**任务说明**
请以编号列表的形式给出下列记录中的若干行：从包含“Locate an element on the screen. The width”的那一行开始，到包含“center [182, 1985].”的那一行为止，两端都包括在内。只列出这些行，略去空行。

**已保存的数据记录**
+ + + + + + +

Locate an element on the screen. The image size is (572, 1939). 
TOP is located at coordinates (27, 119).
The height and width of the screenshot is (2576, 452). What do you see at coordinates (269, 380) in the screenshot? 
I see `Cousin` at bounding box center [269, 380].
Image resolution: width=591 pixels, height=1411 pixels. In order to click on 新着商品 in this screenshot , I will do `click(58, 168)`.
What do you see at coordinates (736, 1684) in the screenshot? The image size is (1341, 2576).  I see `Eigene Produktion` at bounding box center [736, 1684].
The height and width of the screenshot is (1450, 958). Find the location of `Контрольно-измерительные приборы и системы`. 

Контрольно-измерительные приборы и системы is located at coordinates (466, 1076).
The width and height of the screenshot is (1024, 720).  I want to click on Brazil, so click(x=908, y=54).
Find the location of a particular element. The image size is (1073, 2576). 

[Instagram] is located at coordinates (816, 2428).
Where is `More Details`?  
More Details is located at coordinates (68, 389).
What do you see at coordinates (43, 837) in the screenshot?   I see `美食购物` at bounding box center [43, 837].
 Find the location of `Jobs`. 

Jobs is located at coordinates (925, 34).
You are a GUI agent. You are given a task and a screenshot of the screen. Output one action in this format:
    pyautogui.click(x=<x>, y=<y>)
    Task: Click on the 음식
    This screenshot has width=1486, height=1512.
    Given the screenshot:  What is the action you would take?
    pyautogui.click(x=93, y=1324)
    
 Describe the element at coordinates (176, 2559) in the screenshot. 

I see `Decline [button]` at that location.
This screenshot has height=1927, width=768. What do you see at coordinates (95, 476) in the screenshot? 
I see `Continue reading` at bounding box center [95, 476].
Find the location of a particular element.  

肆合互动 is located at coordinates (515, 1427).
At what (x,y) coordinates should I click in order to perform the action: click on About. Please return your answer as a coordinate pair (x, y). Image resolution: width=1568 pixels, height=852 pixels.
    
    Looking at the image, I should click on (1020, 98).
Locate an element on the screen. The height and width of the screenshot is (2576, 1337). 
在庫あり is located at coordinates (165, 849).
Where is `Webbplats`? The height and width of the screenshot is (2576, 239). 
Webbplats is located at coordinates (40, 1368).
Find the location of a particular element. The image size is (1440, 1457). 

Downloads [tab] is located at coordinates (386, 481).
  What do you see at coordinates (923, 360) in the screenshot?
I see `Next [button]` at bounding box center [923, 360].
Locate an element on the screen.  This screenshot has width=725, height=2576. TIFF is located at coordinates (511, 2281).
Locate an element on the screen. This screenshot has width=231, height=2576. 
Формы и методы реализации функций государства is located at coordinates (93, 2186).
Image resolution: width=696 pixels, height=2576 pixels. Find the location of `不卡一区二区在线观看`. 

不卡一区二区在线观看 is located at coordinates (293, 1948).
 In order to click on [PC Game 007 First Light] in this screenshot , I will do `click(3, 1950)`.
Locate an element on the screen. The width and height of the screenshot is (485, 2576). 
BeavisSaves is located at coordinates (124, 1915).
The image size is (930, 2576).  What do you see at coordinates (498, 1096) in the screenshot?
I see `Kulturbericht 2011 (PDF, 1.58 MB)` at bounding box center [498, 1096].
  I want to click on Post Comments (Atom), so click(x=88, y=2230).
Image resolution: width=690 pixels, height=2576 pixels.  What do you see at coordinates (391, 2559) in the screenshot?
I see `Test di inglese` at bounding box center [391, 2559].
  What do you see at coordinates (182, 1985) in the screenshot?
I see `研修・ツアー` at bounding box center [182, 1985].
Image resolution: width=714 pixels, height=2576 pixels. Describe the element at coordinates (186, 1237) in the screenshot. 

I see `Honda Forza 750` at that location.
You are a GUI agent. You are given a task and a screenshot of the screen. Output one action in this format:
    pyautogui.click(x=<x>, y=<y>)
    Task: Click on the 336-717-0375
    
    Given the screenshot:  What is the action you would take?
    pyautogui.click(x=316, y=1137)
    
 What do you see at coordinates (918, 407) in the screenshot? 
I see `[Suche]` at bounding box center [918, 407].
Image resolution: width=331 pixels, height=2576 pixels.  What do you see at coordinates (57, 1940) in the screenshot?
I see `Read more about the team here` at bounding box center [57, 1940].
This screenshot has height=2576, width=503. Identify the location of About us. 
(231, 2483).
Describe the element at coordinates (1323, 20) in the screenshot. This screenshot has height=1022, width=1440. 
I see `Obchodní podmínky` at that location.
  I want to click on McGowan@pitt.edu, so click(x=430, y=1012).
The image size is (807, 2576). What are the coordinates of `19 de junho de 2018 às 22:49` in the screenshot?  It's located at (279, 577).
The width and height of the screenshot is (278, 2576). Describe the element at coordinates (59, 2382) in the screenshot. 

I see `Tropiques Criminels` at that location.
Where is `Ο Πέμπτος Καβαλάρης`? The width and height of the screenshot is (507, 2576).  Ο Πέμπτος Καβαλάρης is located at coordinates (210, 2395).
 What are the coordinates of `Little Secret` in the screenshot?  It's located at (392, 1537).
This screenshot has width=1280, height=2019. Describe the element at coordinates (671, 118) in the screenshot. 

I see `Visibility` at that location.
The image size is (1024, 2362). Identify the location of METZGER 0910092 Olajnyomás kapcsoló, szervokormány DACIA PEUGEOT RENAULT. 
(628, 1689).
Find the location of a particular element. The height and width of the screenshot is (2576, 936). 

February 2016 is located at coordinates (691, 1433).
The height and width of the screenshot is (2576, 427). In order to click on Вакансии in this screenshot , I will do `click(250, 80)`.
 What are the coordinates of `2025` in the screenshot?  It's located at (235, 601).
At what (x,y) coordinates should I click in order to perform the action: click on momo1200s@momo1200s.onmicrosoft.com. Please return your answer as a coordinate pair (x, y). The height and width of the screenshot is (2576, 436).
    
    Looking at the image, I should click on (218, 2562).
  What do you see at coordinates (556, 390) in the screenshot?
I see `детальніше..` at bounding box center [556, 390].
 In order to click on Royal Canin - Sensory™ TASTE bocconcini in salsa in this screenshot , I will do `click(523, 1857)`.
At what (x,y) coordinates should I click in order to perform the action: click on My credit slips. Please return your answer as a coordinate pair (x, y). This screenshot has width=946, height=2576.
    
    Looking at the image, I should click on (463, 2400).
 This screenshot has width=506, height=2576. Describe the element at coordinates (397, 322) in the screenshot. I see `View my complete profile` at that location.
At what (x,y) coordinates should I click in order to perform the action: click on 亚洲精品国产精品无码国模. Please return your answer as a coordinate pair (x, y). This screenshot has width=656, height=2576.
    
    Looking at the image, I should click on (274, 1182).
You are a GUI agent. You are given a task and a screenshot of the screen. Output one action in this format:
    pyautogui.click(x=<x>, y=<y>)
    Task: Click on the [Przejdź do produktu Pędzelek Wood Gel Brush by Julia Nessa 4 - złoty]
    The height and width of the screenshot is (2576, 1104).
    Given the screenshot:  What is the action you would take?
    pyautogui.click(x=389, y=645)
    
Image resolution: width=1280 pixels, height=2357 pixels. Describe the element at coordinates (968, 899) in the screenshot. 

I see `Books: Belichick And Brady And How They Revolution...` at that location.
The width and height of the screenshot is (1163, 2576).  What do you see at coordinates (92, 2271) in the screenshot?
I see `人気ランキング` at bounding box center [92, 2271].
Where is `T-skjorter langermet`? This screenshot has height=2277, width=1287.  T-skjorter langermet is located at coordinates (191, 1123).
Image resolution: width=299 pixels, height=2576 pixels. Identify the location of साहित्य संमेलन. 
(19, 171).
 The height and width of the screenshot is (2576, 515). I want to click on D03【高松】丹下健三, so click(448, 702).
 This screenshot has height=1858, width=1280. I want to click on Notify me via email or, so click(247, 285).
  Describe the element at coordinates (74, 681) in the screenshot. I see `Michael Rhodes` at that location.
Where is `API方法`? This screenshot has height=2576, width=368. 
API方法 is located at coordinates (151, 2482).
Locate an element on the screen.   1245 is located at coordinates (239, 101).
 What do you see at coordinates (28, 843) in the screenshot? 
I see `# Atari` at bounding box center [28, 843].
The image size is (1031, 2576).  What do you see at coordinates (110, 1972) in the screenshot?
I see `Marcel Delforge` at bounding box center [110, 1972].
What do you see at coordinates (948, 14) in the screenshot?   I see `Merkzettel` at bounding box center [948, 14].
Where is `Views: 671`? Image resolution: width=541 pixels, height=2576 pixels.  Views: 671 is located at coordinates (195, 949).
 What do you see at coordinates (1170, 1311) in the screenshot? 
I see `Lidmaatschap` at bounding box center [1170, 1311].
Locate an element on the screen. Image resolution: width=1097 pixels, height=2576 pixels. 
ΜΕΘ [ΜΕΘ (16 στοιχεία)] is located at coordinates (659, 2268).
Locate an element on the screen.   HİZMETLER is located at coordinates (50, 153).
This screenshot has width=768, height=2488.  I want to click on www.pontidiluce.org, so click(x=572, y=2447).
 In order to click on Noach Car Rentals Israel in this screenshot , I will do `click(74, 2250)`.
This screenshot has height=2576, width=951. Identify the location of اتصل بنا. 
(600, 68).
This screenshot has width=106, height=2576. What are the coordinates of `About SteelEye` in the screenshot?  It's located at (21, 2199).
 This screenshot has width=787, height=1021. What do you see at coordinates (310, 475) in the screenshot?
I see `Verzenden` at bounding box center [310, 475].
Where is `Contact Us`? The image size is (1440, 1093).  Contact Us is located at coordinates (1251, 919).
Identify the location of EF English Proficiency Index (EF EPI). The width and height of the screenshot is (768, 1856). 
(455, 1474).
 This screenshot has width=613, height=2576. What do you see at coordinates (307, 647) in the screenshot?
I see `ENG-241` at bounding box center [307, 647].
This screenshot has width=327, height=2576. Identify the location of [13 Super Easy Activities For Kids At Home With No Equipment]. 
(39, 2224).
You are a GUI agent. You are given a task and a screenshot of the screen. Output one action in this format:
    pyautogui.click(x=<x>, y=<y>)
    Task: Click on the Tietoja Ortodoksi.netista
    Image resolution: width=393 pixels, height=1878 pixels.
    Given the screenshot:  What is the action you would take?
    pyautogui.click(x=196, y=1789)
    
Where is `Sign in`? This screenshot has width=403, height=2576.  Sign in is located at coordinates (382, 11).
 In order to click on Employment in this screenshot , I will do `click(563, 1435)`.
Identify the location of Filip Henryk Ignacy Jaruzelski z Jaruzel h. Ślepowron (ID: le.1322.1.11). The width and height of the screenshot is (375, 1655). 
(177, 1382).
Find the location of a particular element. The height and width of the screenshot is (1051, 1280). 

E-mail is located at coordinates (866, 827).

+ + + + + + +

**任务回答**
1. Locate an element on the screen. The width and height of the screenshot is (485, 2576). 
2. BeavisSaves is located at coordinates (124, 1915).
3. The image size is (930, 2576).  What do you see at coordinates (498, 1096) in the screenshot?
4. I see `Kulturbericht 2011 (PDF, 1.58 MB)` at bounding box center [498, 1096].
5.   I want to click on Post Comments (Atom), so click(x=88, y=2230).
6. Image resolution: width=690 pixels, height=2576 pixels.  What do you see at coordinates (391, 2559) in the screenshot?
7. I see `Test di inglese` at bounding box center [391, 2559].
8.   What do you see at coordinates (182, 1985) in the screenshot?
9. I see `研修・ツアー` at bounding box center [182, 1985].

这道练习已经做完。